Liberal constitutional law professor Adam Winkler took to the Daily Beast today to attack Supreme Court Justice Antonin Scalia as an "extremist" on the Second Amendment. Winkler -- who filed a friend-of-the-court brief in 2008 backing the District of Columbia's gun ban -- drew upon an AP news wire account regarding comments Scalia made at a recent Federalist Society event about the purpose for which the Second Amendment was proposed by Congress in 1789.
But an official with the Federalist Society who was in attendance at the speech says Winkler is all wet. First, the key charge Winkler leveled at Scalia (emphasis mine):
America has more than its fair share of extremists who believe people need to stock up on guns to fight against tyrannical government in Washington.Add one more to the list: Supreme Court Justice Antonin Scalia. In a speech in Montana on Monday, the jurist was asked about the Second Amendment and what arms were protected by that provision of the Constitution. That “remains to be determined,” he replied. As one example, he asked if people have a right to “bear shoulder-fired rocket launchers?” Perhaps they do, Scalia suggested. The answer would turn on the historical understanding of the Framers, who Scalia said included the Second Amendment in part to preserve the right of people to revolt against a tyrannical leader.
The idea that the Second Amendment gives people the right to revolt against government is broadly shared among gun rights extremists. And, indeed, the Framers were armed revolutionaries who understood that guns were useful for throwing off the yoke of tyranny. No doubt they believed that an armed citizenry would make it difficult for a tyrannical ruler to run roughshod over the people. But that’s not why they put the Second Amendment in the Constitution.

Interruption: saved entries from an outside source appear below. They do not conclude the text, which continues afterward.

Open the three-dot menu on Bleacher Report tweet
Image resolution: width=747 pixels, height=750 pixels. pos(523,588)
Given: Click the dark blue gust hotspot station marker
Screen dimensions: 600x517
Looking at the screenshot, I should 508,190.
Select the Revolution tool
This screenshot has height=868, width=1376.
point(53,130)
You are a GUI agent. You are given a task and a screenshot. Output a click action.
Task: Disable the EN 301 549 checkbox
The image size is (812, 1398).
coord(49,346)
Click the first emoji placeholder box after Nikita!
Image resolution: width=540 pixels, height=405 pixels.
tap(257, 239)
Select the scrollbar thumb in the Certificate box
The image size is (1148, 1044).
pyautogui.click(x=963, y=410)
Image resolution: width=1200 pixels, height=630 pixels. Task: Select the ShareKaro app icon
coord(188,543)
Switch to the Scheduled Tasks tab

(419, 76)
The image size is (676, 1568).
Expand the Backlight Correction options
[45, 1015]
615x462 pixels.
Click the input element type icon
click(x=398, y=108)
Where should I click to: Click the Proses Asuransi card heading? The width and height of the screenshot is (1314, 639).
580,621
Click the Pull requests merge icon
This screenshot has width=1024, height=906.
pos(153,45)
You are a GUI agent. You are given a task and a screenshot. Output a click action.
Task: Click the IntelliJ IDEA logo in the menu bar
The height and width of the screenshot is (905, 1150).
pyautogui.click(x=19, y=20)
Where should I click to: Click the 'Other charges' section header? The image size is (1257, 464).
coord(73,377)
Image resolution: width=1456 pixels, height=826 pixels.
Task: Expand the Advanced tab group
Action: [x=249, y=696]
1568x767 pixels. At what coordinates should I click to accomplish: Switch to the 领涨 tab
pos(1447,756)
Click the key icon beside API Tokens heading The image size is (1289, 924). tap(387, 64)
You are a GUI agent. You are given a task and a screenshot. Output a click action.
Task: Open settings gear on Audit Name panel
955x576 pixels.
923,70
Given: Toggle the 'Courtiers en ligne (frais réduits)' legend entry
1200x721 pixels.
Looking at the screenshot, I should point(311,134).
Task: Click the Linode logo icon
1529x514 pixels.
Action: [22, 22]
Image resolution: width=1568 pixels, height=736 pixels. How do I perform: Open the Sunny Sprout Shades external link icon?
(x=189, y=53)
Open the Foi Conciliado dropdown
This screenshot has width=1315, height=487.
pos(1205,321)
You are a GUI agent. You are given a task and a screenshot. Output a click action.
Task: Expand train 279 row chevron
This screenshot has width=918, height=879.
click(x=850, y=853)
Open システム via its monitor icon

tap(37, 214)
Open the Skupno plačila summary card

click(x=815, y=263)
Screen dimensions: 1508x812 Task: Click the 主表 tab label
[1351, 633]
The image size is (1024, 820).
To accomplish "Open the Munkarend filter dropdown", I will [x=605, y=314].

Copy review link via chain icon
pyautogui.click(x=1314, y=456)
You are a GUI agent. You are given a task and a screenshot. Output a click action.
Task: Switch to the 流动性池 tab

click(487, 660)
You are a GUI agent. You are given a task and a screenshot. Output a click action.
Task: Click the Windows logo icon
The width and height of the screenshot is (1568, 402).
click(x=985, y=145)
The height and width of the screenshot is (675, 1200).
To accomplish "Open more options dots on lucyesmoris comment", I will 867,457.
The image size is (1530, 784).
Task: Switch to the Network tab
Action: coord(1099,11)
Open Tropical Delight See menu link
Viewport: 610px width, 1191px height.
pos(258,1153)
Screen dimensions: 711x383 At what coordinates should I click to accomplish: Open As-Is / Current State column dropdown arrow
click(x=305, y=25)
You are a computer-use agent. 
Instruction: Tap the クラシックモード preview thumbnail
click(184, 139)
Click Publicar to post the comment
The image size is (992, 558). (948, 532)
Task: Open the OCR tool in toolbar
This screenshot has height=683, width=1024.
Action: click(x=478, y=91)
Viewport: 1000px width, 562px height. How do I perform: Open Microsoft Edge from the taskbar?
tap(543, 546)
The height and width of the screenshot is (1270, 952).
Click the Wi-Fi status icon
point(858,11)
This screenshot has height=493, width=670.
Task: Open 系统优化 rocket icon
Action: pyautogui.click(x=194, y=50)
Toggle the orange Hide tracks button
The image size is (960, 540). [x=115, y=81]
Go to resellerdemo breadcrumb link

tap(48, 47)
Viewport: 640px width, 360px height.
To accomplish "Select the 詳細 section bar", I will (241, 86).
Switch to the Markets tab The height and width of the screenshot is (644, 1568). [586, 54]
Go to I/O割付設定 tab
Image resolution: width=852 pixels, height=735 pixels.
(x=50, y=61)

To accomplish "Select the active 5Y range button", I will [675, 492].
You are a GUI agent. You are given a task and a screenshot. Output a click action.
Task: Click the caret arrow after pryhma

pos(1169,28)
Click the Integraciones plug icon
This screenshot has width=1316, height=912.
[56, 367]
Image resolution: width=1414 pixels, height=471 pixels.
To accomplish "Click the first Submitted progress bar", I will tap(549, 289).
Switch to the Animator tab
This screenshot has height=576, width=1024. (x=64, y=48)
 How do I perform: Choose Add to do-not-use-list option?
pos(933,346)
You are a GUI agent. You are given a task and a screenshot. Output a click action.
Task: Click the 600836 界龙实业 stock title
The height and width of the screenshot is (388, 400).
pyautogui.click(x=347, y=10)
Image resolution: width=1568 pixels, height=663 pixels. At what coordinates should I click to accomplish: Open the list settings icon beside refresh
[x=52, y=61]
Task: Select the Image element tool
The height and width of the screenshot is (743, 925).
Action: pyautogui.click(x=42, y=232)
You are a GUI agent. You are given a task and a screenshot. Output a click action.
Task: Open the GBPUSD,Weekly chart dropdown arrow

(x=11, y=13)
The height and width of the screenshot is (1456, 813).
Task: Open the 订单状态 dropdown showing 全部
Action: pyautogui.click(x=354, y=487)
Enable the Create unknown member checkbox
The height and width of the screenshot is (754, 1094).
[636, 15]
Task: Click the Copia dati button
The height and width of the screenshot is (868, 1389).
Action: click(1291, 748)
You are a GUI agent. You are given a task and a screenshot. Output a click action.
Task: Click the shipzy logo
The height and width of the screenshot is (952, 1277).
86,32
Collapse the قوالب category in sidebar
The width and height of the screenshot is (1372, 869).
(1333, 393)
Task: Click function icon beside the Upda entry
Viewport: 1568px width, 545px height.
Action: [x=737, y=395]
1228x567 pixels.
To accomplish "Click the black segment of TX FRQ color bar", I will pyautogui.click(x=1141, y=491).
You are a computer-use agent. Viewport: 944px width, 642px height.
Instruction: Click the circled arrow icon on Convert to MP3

The Constitution was intended to be a charter of government, not a recipe for revolution. It was, as the legendary Chief Justice John Marshall said of the Constitution in 1819, “intended to endure for ages to come, and consequently, to be adapted to the various crises of human affairs.” The Framers thought the Constitution itself, with its division of powers, reliance on popular sovereignty, and judicial oversight, would prevent tyranny from ever arising. The Framers had the humility to recognize that this charter of government may prove flawed. Yet the mechanism for changing it was the amendment procedures of Article V, not a revolution through the Second Amendment.
Of course, what we have here is a liberal constitutional law professor taking a pot shot at a conservative justice and suggesting that Scalia is some revolutionary whacko, not someone who prefers to see change result through peaceful constitutional processes. Anyone with even just a passing familiar with Scalia's judicial writings would say that's a patently unfair assessment of the jurist, who reveres the Constitution and the peaceful means it provides for amendment and improvement.
Reached for comment by email, Federalist Society executive vice president Leonard Leo, who was in attendance at the speech, objected to Winkler's take, saying he's woefully taking the justice out of context:
Scalia did not suggest that rocket launchers would pass muster. He was just using that to illustrate the point that how far the Second Amendment goes is what the Court will have to next confront.
He did make the point that some are distorting the Court's case law in the area. There are some saying that the Second Amendment provides the right to bear arms for self-defense only. He questioned whether that is how the Court has limited the scope of the Amendment, and then said one has to confront the reference to militias, which relates back to the concern about tyrannical governments and standing armies. It was a very measured response.